Castigo a remesas y puerta cerrada al genio
Cuando era niño, estudié tercero y cuarto de primaria en Texas, en la escuela Arlington Heights. Fue allí donde conocí a Ali, un chico callado que apenas hablaba inglés. Sus papás eran migrantes pakistaníes y limpiaban oficinas por las noches. Nadie le prestaba mucha atención.
Años después supe que había terminado ingeniería, trabajó en tecnología médica y llegó a dirigir una fundación que conecta inteligencia artificial con salud pública. Me acuerdo de él ahora que Estados Unidos, el país que lo formó, empieza a cerrar la puerta a jóvenes como él.

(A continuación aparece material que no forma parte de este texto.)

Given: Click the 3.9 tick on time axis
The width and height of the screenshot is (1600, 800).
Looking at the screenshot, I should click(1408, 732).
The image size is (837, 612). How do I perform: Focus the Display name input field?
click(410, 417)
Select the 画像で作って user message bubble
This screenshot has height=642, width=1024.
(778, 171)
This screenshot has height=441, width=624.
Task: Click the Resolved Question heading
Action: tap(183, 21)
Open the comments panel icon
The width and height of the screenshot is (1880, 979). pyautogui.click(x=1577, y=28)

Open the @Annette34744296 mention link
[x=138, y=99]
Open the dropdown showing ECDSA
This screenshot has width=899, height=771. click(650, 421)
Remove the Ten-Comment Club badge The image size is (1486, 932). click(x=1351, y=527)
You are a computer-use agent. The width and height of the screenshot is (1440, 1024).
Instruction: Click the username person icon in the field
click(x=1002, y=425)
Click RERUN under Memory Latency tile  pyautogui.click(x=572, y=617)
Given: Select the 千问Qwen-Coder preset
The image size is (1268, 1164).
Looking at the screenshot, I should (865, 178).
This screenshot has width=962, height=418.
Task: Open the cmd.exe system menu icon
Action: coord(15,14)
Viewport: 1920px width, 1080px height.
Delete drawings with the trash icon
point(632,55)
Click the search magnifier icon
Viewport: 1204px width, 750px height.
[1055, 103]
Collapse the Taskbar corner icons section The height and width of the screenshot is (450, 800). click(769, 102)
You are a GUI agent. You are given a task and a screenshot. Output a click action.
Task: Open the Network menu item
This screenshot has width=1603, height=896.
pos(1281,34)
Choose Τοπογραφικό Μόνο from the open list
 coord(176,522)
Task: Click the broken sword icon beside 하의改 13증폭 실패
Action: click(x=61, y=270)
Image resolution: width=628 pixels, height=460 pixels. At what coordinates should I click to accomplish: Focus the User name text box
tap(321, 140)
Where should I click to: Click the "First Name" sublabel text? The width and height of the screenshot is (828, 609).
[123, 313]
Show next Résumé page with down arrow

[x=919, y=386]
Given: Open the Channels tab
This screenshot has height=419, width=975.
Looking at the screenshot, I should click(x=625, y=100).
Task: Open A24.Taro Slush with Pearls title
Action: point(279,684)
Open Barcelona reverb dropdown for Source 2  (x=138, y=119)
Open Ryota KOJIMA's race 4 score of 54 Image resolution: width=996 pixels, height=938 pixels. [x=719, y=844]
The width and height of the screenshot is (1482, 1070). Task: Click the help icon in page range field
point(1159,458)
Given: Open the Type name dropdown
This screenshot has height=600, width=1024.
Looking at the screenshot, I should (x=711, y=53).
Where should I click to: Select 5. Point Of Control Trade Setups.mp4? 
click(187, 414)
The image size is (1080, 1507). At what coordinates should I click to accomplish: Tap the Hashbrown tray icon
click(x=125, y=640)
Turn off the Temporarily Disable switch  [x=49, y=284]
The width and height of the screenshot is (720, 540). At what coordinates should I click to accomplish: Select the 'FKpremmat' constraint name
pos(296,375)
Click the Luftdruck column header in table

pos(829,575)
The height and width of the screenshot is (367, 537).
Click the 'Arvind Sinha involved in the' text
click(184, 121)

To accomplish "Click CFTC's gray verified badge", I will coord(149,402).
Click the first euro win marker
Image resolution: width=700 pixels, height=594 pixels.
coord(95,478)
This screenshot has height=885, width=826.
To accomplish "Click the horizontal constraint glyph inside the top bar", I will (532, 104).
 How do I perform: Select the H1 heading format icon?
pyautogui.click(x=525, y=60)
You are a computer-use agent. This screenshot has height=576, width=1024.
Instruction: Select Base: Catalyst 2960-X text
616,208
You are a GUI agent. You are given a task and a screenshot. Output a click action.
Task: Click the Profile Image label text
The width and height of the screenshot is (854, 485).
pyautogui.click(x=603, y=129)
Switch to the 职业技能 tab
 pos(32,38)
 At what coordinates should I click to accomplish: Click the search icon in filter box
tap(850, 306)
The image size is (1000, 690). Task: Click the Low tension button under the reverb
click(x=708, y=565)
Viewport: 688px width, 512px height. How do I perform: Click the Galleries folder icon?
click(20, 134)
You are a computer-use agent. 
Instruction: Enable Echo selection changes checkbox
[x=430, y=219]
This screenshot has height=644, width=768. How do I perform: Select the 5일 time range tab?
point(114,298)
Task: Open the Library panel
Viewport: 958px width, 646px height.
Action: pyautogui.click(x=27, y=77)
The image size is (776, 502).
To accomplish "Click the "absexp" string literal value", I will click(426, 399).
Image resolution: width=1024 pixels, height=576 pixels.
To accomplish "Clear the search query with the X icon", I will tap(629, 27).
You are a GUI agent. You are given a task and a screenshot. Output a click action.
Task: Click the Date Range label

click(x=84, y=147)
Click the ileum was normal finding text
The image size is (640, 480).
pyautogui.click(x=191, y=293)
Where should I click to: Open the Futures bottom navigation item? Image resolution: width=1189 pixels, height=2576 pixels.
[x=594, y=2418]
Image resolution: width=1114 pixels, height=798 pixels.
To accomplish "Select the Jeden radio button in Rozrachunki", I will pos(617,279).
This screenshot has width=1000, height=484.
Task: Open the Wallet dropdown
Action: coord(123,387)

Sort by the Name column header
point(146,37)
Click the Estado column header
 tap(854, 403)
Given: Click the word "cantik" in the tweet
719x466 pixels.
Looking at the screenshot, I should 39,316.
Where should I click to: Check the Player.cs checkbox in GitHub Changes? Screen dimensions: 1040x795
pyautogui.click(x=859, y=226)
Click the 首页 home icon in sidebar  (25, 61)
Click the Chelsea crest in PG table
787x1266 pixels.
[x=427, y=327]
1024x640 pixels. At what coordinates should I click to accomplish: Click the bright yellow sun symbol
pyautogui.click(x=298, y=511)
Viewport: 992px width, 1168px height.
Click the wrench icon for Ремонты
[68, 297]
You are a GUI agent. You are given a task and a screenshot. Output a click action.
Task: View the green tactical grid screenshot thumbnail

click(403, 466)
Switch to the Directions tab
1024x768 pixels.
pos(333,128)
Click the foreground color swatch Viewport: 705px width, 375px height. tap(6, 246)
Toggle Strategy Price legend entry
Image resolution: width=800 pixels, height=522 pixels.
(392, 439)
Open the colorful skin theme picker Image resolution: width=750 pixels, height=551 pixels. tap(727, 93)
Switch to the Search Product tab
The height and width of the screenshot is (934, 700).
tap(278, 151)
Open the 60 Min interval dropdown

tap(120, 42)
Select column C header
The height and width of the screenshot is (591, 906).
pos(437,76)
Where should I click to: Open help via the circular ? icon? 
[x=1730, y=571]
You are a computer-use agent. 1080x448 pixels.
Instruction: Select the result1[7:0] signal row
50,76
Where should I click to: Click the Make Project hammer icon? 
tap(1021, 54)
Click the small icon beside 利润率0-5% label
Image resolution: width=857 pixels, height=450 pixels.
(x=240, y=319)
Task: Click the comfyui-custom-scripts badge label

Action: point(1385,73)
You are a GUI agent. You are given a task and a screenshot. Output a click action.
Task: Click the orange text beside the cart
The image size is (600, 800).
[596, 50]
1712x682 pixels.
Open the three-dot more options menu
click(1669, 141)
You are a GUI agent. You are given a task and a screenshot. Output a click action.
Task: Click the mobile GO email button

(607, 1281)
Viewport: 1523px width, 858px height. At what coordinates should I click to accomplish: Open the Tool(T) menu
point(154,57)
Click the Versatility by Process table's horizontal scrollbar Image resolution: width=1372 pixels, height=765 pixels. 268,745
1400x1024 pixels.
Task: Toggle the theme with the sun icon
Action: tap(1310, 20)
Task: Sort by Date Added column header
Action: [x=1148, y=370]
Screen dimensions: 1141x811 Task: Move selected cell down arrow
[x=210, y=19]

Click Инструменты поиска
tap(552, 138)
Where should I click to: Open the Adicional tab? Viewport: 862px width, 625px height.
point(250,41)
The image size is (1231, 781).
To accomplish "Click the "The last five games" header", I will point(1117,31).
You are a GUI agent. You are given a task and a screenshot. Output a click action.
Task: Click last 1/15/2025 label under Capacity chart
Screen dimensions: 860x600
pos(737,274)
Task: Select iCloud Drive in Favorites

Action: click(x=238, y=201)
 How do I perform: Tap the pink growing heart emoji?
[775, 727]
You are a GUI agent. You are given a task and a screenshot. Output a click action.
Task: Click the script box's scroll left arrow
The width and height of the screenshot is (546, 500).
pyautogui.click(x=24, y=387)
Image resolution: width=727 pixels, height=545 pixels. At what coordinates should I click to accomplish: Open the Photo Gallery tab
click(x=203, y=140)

Trump no es el único responsable. Hay quienes en el Congreso callan, quienes en el Senado consienten y quienes en los medios aplauden. Pero la pregunta es clara: ¿Puede un país que aspira a liderar el futuro, darse el lujo de cerrarle la puerta al genio?
Yo solo sé que si Ali fuera joven hoy, tal vez ni siquiera obtendría la cita para la visa. Y que si sus padres, en vez de limpiar oficinas en Texas, mandaran remesas desde el extranjero, también serían castigados. Y así, Estados Unidos perdería dos veces: perdería al talento… y perdería el corazón.